One story, `Yellow Coal' (published not in this volume but in the earlier SEVEN STORIES), anticipates global warming. It is set in a time when we have run out of coal and oil and the sun is drying up our reserves of water. A scientist suggests harnessing the energy of human spite: 'On the long keyboard of feelings, you see, the black keys of spite have their own distinct, sharply differentiated tone.' Marriage, of course, is a good potential source of this energy: 'coldness and, wherever possible, repugnance multiplied by proximity would produce high-voltage spite...' But there are other sources: 'Mills could make do with workers' hatred alone; the workers themselves were no longer needed. Factories and mills began laying huge numbers of people off, keeping only skeleton crews to man the spite collectors.' In the end, however, it appears that even the seemingly infinite energy of spite can grant humanity only a brief respite.

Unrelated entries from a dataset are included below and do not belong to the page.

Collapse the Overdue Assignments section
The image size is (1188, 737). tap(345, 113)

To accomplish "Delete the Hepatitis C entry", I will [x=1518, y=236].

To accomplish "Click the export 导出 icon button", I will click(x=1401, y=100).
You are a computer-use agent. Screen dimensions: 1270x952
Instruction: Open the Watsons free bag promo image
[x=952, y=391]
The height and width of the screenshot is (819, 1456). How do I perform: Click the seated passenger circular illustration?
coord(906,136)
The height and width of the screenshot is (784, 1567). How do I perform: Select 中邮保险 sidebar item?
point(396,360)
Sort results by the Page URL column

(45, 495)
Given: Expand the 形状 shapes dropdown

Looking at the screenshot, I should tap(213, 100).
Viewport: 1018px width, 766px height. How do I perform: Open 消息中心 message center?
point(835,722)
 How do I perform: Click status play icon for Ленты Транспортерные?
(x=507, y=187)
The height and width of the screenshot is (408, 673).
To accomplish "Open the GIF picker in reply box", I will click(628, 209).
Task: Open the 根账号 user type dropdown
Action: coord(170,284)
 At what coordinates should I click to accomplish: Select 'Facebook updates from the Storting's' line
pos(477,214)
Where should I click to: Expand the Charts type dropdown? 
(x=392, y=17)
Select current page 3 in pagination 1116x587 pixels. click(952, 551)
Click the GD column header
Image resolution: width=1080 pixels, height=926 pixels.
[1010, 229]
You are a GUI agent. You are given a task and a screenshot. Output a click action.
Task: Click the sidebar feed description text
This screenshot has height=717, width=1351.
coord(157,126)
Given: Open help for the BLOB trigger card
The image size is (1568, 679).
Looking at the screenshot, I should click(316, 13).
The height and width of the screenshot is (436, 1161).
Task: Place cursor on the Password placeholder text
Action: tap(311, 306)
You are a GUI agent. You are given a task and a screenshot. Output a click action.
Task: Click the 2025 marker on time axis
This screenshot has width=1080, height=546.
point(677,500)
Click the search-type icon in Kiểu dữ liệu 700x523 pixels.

The pun on `spite' and `respite' is mine, but it is, I believe, in Krzhizhanovsky's spirit. He follows the play of thought and words wherever they take him. In his own words, `A thinker is not someone who thinks loyally, but someone who is loyal to his thoughts'. He also wrote, `I am not alone. Logic is with me'. This brings us to one of the finest stories, `Red Snow' (1929), the Russian text of which was discovered only a few years ago. In it a man is wandering around Moscow in search of work. Eventually he joins a line of people waiting on the street. They are hoping to obtain some logic, but they are afraid it will run out before they reach the front of the line...
Another story, `Quadraturin', takes as its starting point the shortage of living space in 1920s Moscow. The narrator, like Krzhizhanovsky himself, lives in what is little more than a cupboard. A mysterious stranger brings him a tube containing `an agent for biggerizing rooms: Quadraturin'. The narrator smears this substance around the walls - and from that moment they never stop moving apart. Many writers have described the boundlessness of the steppe; many have described the suffocating quality of a Soviet communal apartment. No one else has evoked both agoraphobia and claustrophobia in a single image. I had thought I understood this story well, but a friend has just written to me, `The enlarged room is a subtle metaphor for an inner revolution. The protagonist is an inverse image of Kafka's man who turns into a cockroach. His difficulty in dealing with the world derive from the magnification of his inner world, not its shrinkage.' This startled me; I had never read the story this way. Krzhizhanovsky's work, however, is subtle enough to bear many interpretations, and I am sure he will continue to startle me.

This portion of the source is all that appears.